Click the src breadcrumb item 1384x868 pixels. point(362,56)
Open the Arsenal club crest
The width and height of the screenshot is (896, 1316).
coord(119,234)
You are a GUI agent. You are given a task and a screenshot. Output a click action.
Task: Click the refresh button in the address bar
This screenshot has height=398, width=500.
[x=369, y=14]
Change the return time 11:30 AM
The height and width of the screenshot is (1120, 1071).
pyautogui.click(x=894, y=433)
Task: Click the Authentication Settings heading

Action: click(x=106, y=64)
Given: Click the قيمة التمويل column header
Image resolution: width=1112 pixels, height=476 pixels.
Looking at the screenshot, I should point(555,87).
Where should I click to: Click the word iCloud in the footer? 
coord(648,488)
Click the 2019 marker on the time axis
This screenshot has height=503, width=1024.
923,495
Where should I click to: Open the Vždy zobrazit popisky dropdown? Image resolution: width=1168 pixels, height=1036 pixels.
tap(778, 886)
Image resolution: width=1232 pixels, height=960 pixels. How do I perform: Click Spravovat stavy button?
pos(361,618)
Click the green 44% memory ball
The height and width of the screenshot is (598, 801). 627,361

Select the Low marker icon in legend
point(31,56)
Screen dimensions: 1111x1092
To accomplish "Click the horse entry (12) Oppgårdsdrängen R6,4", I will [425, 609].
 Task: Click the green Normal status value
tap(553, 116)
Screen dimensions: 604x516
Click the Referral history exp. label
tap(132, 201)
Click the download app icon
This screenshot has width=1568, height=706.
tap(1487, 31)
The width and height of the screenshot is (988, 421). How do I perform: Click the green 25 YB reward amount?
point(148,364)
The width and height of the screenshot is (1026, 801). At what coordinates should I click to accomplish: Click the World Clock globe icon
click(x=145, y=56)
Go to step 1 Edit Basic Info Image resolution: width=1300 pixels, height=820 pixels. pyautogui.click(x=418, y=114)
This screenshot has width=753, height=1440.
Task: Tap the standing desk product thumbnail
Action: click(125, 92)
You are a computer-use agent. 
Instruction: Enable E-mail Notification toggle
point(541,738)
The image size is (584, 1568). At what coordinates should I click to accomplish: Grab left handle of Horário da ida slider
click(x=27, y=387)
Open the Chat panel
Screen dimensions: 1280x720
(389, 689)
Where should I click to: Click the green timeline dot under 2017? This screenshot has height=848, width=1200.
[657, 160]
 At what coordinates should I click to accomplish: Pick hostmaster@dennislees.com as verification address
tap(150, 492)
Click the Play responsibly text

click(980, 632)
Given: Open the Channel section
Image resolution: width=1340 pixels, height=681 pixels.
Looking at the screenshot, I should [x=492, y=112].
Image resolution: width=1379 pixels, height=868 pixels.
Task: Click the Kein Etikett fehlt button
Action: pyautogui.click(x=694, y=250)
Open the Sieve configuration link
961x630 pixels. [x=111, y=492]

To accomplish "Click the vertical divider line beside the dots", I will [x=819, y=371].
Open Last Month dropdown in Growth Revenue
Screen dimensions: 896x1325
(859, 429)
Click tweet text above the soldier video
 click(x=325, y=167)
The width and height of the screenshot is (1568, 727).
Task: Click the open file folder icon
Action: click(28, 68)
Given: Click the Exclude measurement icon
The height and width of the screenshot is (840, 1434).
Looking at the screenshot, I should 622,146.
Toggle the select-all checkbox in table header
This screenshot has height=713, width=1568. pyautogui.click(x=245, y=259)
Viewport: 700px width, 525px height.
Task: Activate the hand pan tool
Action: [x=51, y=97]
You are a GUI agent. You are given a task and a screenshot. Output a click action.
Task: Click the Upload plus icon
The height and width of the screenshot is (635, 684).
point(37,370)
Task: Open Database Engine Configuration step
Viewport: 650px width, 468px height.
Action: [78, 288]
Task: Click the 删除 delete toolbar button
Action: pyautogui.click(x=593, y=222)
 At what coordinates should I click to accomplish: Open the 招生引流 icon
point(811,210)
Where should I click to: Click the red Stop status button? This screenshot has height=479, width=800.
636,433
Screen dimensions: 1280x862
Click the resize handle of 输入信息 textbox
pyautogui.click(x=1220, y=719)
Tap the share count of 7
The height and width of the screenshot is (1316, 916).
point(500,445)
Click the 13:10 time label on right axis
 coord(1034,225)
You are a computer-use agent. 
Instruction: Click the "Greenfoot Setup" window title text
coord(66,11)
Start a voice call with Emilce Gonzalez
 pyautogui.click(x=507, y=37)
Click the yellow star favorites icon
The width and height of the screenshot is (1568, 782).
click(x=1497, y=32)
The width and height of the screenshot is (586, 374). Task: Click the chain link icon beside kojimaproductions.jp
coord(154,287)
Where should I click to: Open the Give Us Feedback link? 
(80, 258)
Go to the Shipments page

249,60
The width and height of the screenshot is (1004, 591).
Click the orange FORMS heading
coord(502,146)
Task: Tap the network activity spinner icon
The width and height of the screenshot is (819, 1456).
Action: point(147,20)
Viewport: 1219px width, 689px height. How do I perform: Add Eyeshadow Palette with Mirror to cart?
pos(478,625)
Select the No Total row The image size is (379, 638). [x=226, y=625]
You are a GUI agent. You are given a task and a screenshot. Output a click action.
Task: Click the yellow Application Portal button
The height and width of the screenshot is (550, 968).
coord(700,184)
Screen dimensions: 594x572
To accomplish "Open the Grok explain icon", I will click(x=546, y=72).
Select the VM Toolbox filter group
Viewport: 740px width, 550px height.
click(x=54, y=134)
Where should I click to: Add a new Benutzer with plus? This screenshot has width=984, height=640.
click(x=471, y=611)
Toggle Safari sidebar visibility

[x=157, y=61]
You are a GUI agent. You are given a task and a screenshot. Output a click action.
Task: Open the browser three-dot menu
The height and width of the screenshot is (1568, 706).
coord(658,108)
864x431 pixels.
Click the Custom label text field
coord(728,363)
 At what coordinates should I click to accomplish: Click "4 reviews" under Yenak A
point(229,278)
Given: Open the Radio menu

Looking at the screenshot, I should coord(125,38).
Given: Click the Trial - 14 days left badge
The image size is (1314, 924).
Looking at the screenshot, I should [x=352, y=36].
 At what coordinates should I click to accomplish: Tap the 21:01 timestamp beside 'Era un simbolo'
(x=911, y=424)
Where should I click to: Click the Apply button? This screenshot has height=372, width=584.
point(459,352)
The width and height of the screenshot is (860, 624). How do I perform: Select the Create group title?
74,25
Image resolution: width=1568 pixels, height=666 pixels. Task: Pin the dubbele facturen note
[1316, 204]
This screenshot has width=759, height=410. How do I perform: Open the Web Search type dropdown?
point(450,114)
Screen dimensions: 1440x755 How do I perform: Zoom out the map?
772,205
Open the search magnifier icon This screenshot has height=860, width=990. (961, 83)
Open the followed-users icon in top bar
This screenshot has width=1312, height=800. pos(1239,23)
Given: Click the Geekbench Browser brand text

________________________

* **Your task**
Exactly what appears above must be set down again in full.

* **The answer**
Click the src breadcrumb item 1384x868 pixels. point(362,56)
Open the Arsenal club crest
The width and height of the screenshot is (896, 1316).
coord(119,234)
You are a GUI agent. You are given a task and a screenshot. Output a click action.
Task: Click the refresh button in the address bar
This screenshot has height=398, width=500.
[x=369, y=14]
Change the return time 11:30 AM
The height and width of the screenshot is (1120, 1071).
pyautogui.click(x=894, y=433)
Task: Click the Authentication Settings heading

Action: click(x=106, y=64)
Given: Click the قيمة التمويل column header
Image resolution: width=1112 pixels, height=476 pixels.
Looking at the screenshot, I should point(555,87).
Where should I click to: Click the word iCloud in the footer? 
coord(648,488)
Click the 2019 marker on the time axis
This screenshot has height=503, width=1024.
923,495
Where should I click to: Open the Vždy zobrazit popisky dropdown? Image resolution: width=1168 pixels, height=1036 pixels.
tap(778, 886)
Image resolution: width=1232 pixels, height=960 pixels. How do I perform: Click Spravovat stavy button?
pos(361,618)
Click the green 44% memory ball
The height and width of the screenshot is (598, 801). 627,361

Select the Low marker icon in legend
point(31,56)
Screen dimensions: 1111x1092
To accomplish "Click the horse entry (12) Oppgårdsdrängen R6,4", I will [425, 609].
 Task: Click the green Normal status value
tap(553, 116)
Screen dimensions: 604x516
Click the Referral history exp. label
tap(132, 201)
Click the download app icon
This screenshot has width=1568, height=706.
tap(1487, 31)
The width and height of the screenshot is (988, 421). How do I perform: Click the green 25 YB reward amount?
point(148,364)
The width and height of the screenshot is (1026, 801). At what coordinates should I click to accomplish: Click the World Clock globe icon
click(x=145, y=56)
Go to step 1 Edit Basic Info Image resolution: width=1300 pixels, height=820 pixels. pyautogui.click(x=418, y=114)
This screenshot has width=753, height=1440.
Task: Tap the standing desk product thumbnail
Action: click(125, 92)
You are a computer-use agent. 
Instruction: Enable E-mail Notification toggle
point(541,738)
The image size is (584, 1568). At what coordinates should I click to accomplish: Grab left handle of Horário da ida slider
click(x=27, y=387)
Open the Chat panel
Screen dimensions: 1280x720
(389, 689)
Where should I click to: Click the green timeline dot under 2017? This screenshot has height=848, width=1200.
[657, 160]
 At what coordinates should I click to accomplish: Pick hostmaster@dennislees.com as verification address
tap(150, 492)
Click the Play responsibly text

click(980, 632)
Given: Open the Channel section
Image resolution: width=1340 pixels, height=681 pixels.
Looking at the screenshot, I should [x=492, y=112].
Image resolution: width=1379 pixels, height=868 pixels.
Task: Click the Kein Etikett fehlt button
Action: pyautogui.click(x=694, y=250)
Open the Sieve configuration link
961x630 pixels. [x=111, y=492]

To accomplish "Click the vertical divider line beside the dots", I will [x=819, y=371].
Open Last Month dropdown in Growth Revenue
Screen dimensions: 896x1325
(859, 429)
Click tweet text above the soldier video
 click(x=325, y=167)
The width and height of the screenshot is (1568, 727).
Task: Click the open file folder icon
Action: click(28, 68)
Given: Click the Exclude measurement icon
The height and width of the screenshot is (840, 1434).
Looking at the screenshot, I should 622,146.
Toggle the select-all checkbox in table header
This screenshot has height=713, width=1568. pyautogui.click(x=245, y=259)
Viewport: 700px width, 525px height.
Task: Activate the hand pan tool
Action: [x=51, y=97]
You are a GUI agent. You are given a task and a screenshot. Output a click action.
Task: Click the Upload plus icon
The height and width of the screenshot is (635, 684).
point(37,370)
Task: Open Database Engine Configuration step
Viewport: 650px width, 468px height.
Action: [78, 288]
Task: Click the 删除 delete toolbar button
Action: pyautogui.click(x=593, y=222)
 At what coordinates should I click to accomplish: Open the 招生引流 icon
point(811,210)
Where should I click to: Click the red Stop status button? This screenshot has height=479, width=800.
636,433
Screen dimensions: 1280x862
Click the resize handle of 输入信息 textbox
pyautogui.click(x=1220, y=719)
Tap the share count of 7
The height and width of the screenshot is (1316, 916).
point(500,445)
Click the 13:10 time label on right axis
 coord(1034,225)
You are a computer-use agent. 
Instruction: Click the "Greenfoot Setup" window title text
coord(66,11)
Start a voice call with Emilce Gonzalez
 pyautogui.click(x=507, y=37)
Click the yellow star favorites icon
The width and height of the screenshot is (1568, 782).
click(x=1497, y=32)
The width and height of the screenshot is (586, 374). Task: Click the chain link icon beside kojimaproductions.jp
coord(154,287)
Where should I click to: Open the Give Us Feedback link? 
(80, 258)
Go to the Shipments page

249,60
The width and height of the screenshot is (1004, 591).
Click the orange FORMS heading
coord(502,146)
Task: Tap the network activity spinner icon
The width and height of the screenshot is (819, 1456).
Action: point(147,20)
Viewport: 1219px width, 689px height. How do I perform: Add Eyeshadow Palette with Mirror to cart?
pos(478,625)
Select the No Total row The image size is (379, 638). [x=226, y=625]
You are a GUI agent. You are given a task and a screenshot. Output a click action.
Task: Click the yellow Application Portal button
The height and width of the screenshot is (550, 968).
coord(700,184)
Screen dimensions: 594x572
To accomplish "Open the Grok explain icon", I will click(x=546, y=72).
Select the VM Toolbox filter group
Viewport: 740px width, 550px height.
click(x=54, y=134)
Where should I click to: Add a new Benutzer with plus? This screenshot has width=984, height=640.
click(x=471, y=611)
Toggle Safari sidebar visibility

[x=157, y=61]
You are a GUI agent. You are given a task and a screenshot. Output a click action.
Task: Open the browser three-dot menu
The height and width of the screenshot is (1568, 706).
coord(658,108)
864x431 pixels.
Click the Custom label text field
coord(728,363)
 At what coordinates should I click to accomplish: Click "4 reviews" under Yenak A
point(229,278)
Given: Open the Radio menu

Looking at the screenshot, I should coord(125,38).
Given: Click the Trial - 14 days left badge
The image size is (1314, 924).
Looking at the screenshot, I should [x=352, y=36].
 At what coordinates should I click to accomplish: Tap the 21:01 timestamp beside 'Era un simbolo'
(x=911, y=424)
Where should I click to: Click the Apply button? This screenshot has height=372, width=584.
point(459,352)
The width and height of the screenshot is (860, 624). How do I perform: Select the Create group title?
74,25
Image resolution: width=1568 pixels, height=666 pixels. Task: Pin the dubbele facturen note
[1316, 204]
This screenshot has width=759, height=410. How do I perform: Open the Web Search type dropdown?
point(450,114)
Screen dimensions: 1440x755 How do I perform: Zoom out the map?
772,205
Open the search magnifier icon This screenshot has height=860, width=990. (961, 83)
Open the followed-users icon in top bar
This screenshot has width=1312, height=800. pos(1239,23)
Given: Click the Geekbench Browser brand text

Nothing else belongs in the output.